Intimal smooth muscle cells up-regulate beta-very low density lipoprotein-mediated cholesterol accumulation by enhancing beta-very low density lipoprotein uptake and decreasing cholesterol efflux.

To clarify the mechanism of smooth muscle cell (SMC)-derived foam cell formation, we investigated beta-very low density lipoprotein (beta-VLDL) cholesterol metabolism in vascular medial SMCs (M-SMCs) from normal rabbits compared with intimal SMCs (I-SMCs) from normal rabbits fed a high-cholesterol diet and LDL receptor-deficient rabbits. For both types of I-SMCs, uptake of [3H]cholesteryl oleate labeled beta-VLDL increased 1.6 times and release of [3H]cholesterol decreased 40% compared with M-SMCs. M-SMCs took up part of the beta-VLDL through the LDL receptor but I-SMCs did not. mRNAs for the VLDL receptor and the LDL receptor relative with 11 ligand binding repeats were expressed at similar levels in all SMCs. M-SMCs expressed more LDL receptor-related protein than I-SMCs. Ligand blotting analysis revealed greater 125I-beta-VLDL binding to a 700-kDa protein in I-SMCs compared with M-SMCs.
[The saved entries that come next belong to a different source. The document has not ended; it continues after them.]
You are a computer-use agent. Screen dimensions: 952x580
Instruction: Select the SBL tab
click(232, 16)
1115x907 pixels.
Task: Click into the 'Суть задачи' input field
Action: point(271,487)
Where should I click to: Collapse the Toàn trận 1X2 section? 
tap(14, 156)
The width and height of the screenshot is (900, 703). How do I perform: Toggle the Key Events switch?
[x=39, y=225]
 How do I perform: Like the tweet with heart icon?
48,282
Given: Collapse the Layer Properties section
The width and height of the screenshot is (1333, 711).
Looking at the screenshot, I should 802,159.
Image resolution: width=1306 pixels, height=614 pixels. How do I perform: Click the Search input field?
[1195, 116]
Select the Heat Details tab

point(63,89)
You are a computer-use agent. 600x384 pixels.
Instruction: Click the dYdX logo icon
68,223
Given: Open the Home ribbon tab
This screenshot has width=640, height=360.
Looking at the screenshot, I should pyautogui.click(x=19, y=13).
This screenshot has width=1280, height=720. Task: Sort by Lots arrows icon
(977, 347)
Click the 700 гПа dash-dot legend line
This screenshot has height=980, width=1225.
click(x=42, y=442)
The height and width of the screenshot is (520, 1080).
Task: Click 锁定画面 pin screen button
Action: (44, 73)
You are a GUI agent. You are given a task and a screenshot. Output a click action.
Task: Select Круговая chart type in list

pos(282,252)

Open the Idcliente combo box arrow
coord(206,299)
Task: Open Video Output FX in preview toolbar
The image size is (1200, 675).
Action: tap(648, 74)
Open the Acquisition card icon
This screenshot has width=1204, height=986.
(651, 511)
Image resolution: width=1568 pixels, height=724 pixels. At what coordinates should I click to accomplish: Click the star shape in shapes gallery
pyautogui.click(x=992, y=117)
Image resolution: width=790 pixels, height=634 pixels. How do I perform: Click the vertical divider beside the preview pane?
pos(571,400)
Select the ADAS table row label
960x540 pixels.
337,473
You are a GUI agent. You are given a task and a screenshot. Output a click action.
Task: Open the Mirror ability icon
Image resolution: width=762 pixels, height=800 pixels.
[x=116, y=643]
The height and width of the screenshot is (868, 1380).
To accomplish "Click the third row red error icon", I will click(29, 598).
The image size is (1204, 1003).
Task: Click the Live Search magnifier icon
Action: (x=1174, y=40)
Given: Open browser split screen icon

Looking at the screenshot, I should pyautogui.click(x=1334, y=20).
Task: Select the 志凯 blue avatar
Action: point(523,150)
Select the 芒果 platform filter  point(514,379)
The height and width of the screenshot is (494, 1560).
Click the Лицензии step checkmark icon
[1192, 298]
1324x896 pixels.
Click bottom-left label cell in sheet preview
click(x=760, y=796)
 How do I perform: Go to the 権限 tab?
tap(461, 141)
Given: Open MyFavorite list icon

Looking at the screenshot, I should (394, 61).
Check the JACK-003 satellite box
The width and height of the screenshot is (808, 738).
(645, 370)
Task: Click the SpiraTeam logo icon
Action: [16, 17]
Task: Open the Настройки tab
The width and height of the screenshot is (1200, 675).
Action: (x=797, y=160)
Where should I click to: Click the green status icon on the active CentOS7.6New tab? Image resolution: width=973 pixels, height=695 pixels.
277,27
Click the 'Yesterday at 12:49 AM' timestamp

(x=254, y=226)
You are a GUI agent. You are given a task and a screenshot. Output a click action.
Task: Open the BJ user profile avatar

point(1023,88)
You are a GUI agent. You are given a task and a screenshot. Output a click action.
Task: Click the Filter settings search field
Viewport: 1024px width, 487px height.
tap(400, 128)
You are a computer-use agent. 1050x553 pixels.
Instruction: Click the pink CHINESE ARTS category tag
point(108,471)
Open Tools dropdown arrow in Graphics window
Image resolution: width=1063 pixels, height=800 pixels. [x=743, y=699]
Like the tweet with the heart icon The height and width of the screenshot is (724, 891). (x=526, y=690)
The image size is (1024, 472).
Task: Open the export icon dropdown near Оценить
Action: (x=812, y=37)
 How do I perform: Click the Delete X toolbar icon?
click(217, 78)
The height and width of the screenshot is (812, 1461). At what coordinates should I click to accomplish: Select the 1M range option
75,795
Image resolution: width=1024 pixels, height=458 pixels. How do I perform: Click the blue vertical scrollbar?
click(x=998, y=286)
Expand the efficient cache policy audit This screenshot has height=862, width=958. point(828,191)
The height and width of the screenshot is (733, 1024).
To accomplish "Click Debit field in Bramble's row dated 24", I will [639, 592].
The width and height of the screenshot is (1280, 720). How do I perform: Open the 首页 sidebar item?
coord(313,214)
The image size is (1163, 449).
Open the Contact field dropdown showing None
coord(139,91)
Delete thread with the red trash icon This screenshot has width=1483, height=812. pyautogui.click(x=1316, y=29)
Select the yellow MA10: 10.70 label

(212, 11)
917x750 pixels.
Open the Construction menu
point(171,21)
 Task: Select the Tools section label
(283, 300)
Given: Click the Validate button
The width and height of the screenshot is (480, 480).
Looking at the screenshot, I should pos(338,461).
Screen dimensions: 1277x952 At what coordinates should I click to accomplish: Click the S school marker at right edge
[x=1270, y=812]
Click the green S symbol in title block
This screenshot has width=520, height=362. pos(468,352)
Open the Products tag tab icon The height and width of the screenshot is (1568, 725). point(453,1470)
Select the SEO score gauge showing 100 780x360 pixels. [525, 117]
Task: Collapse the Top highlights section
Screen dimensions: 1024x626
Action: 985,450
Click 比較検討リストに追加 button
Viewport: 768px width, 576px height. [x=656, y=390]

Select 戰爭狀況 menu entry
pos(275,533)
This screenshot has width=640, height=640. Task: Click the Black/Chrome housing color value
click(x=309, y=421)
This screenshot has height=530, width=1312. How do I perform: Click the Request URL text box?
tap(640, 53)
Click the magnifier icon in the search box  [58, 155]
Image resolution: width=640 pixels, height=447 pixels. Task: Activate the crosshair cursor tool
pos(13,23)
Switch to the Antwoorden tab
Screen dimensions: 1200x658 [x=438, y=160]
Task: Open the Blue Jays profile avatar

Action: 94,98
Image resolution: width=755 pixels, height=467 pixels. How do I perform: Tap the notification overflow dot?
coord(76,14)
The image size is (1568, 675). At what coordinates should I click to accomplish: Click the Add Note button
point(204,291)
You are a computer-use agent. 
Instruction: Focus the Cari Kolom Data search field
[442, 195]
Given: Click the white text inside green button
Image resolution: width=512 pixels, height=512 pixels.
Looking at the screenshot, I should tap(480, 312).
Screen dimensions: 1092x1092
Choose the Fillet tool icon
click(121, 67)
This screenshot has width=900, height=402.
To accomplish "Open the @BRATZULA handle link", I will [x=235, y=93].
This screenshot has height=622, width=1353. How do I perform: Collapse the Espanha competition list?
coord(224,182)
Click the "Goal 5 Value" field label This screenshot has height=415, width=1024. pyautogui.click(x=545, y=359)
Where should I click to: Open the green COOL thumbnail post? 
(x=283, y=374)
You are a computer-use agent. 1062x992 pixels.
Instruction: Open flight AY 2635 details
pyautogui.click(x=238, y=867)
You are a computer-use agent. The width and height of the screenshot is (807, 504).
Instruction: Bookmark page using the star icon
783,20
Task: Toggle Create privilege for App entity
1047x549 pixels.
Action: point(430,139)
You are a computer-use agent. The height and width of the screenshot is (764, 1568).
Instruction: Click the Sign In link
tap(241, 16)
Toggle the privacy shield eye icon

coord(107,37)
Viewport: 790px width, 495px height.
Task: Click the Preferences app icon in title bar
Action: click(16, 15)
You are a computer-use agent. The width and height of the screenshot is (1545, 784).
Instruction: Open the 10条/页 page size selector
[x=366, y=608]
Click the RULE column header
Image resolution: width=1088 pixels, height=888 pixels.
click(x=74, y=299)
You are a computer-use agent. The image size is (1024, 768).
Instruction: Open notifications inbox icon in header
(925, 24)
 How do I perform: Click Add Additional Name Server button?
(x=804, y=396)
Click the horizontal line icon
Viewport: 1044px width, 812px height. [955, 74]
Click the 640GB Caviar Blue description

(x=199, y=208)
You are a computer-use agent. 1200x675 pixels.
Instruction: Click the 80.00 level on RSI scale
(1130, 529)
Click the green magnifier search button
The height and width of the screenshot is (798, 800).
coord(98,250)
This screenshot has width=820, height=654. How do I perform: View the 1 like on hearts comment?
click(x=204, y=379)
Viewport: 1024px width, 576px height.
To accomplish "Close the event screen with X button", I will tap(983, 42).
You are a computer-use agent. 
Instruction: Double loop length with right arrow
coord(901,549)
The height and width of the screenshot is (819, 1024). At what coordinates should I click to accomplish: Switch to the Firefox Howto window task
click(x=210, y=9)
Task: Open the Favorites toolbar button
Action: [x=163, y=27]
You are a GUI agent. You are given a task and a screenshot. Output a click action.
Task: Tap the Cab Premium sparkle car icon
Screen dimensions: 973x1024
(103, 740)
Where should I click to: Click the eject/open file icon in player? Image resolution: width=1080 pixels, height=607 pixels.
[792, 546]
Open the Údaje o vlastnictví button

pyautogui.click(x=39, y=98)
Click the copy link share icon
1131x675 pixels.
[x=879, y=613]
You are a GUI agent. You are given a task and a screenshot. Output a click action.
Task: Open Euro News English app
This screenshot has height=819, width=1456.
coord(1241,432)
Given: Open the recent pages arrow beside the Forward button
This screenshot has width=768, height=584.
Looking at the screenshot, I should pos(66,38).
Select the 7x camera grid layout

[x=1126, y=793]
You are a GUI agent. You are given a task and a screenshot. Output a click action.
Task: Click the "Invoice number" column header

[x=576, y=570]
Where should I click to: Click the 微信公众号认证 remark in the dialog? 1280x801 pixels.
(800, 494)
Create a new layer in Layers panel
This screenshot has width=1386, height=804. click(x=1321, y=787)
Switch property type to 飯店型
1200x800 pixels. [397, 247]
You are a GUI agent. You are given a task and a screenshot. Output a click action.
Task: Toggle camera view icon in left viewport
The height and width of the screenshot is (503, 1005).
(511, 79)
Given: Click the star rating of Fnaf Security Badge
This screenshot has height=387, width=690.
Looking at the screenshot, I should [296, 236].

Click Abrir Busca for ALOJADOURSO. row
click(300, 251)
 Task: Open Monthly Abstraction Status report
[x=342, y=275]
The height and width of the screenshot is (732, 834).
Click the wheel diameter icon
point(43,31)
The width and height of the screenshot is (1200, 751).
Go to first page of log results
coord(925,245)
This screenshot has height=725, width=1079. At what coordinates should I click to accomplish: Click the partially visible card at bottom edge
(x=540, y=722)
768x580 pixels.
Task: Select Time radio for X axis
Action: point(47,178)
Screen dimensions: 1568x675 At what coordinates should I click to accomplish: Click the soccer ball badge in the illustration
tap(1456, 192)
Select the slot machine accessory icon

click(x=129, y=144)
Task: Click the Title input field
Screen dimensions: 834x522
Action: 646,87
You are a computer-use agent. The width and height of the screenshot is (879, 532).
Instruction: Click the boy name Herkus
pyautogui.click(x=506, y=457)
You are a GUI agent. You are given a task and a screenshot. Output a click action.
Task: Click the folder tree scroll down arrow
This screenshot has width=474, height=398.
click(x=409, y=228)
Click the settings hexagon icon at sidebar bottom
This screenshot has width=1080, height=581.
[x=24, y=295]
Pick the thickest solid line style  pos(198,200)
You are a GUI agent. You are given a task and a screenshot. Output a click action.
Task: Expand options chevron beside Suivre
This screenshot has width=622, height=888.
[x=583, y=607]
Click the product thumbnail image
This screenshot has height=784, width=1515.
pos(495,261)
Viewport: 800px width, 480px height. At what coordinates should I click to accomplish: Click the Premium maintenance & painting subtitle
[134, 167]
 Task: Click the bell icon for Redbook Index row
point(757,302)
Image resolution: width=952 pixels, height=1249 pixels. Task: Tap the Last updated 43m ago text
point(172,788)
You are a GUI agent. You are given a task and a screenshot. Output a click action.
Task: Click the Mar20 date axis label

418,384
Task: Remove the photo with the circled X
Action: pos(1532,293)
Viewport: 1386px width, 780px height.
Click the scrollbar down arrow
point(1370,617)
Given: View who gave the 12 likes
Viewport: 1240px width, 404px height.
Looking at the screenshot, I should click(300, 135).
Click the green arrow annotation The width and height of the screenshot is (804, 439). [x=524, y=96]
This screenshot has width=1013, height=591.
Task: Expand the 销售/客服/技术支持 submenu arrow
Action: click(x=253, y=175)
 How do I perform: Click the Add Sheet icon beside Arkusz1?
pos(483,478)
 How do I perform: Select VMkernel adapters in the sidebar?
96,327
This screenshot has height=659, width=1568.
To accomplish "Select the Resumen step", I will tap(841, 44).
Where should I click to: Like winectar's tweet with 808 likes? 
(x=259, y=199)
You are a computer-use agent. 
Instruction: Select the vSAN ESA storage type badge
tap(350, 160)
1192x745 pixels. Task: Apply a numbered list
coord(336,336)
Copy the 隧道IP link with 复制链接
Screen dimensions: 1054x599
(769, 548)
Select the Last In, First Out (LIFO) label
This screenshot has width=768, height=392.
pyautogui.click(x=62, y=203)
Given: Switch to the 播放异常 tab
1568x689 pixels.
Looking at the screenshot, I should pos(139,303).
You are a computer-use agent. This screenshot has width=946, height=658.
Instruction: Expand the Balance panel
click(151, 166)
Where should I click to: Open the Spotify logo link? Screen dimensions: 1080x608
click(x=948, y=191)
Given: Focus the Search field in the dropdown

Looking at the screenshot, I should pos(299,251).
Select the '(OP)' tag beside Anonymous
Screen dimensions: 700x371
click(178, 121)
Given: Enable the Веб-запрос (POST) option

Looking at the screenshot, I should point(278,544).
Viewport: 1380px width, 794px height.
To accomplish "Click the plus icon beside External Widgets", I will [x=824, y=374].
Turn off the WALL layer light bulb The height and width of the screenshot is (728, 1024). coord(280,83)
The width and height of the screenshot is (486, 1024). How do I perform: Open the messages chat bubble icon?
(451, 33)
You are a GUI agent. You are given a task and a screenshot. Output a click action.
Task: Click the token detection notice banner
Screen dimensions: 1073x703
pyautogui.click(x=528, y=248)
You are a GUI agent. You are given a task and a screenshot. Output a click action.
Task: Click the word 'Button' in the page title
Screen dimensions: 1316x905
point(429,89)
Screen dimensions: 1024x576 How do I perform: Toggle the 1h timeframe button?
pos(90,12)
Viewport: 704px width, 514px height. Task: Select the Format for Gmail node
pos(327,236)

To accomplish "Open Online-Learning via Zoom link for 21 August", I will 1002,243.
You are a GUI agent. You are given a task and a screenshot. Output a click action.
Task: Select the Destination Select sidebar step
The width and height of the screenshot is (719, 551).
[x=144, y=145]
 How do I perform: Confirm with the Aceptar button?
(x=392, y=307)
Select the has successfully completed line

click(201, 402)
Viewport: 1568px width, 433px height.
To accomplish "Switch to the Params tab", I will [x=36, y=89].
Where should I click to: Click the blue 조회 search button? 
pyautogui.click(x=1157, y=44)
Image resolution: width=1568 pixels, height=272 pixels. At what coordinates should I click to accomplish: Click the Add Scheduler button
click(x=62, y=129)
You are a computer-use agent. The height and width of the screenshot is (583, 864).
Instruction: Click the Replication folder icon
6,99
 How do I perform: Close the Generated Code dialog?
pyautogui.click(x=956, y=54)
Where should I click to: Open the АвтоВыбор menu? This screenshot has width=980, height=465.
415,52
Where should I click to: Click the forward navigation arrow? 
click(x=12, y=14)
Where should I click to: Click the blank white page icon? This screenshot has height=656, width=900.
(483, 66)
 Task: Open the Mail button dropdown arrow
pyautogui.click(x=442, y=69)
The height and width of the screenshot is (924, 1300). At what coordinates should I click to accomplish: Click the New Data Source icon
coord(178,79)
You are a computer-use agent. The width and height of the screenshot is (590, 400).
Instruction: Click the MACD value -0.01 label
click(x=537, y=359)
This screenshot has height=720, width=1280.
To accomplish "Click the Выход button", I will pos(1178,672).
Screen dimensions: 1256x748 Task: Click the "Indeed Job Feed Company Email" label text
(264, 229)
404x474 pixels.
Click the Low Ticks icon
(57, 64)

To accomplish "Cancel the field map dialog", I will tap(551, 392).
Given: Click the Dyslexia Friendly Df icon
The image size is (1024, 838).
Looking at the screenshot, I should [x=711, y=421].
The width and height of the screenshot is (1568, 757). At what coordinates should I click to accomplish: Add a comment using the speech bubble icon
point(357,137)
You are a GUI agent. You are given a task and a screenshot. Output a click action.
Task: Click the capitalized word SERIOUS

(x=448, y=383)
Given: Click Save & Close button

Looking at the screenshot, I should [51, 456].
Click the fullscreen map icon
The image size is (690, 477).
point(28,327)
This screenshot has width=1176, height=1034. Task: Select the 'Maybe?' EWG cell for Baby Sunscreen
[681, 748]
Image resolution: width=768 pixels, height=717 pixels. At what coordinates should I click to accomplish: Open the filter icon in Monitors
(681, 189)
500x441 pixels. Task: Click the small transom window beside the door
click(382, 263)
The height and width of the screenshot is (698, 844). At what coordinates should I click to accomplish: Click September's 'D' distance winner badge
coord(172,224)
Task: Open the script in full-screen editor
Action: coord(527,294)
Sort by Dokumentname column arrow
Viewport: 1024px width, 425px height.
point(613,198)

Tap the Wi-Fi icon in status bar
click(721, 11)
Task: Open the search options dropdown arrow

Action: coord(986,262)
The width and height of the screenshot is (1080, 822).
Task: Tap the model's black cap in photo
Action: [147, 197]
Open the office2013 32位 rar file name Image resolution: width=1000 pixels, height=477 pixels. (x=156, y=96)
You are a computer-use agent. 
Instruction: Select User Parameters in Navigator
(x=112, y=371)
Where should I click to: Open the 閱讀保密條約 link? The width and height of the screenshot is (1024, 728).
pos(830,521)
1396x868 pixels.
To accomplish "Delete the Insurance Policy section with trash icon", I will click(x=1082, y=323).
I-SMCs had higher activities of acid cholesterol esterase and acyl-CoA:cholesterol acyltransferase, and lower activity of neutral cholesterol esterase than M-SMCs in both the absence and the presence of beta-VLDL. These results indicate that I-SMCs accumulate more cholesteryl ester than M-SMCs by taking up more beta-VLDL and by effluxing less cholesterol.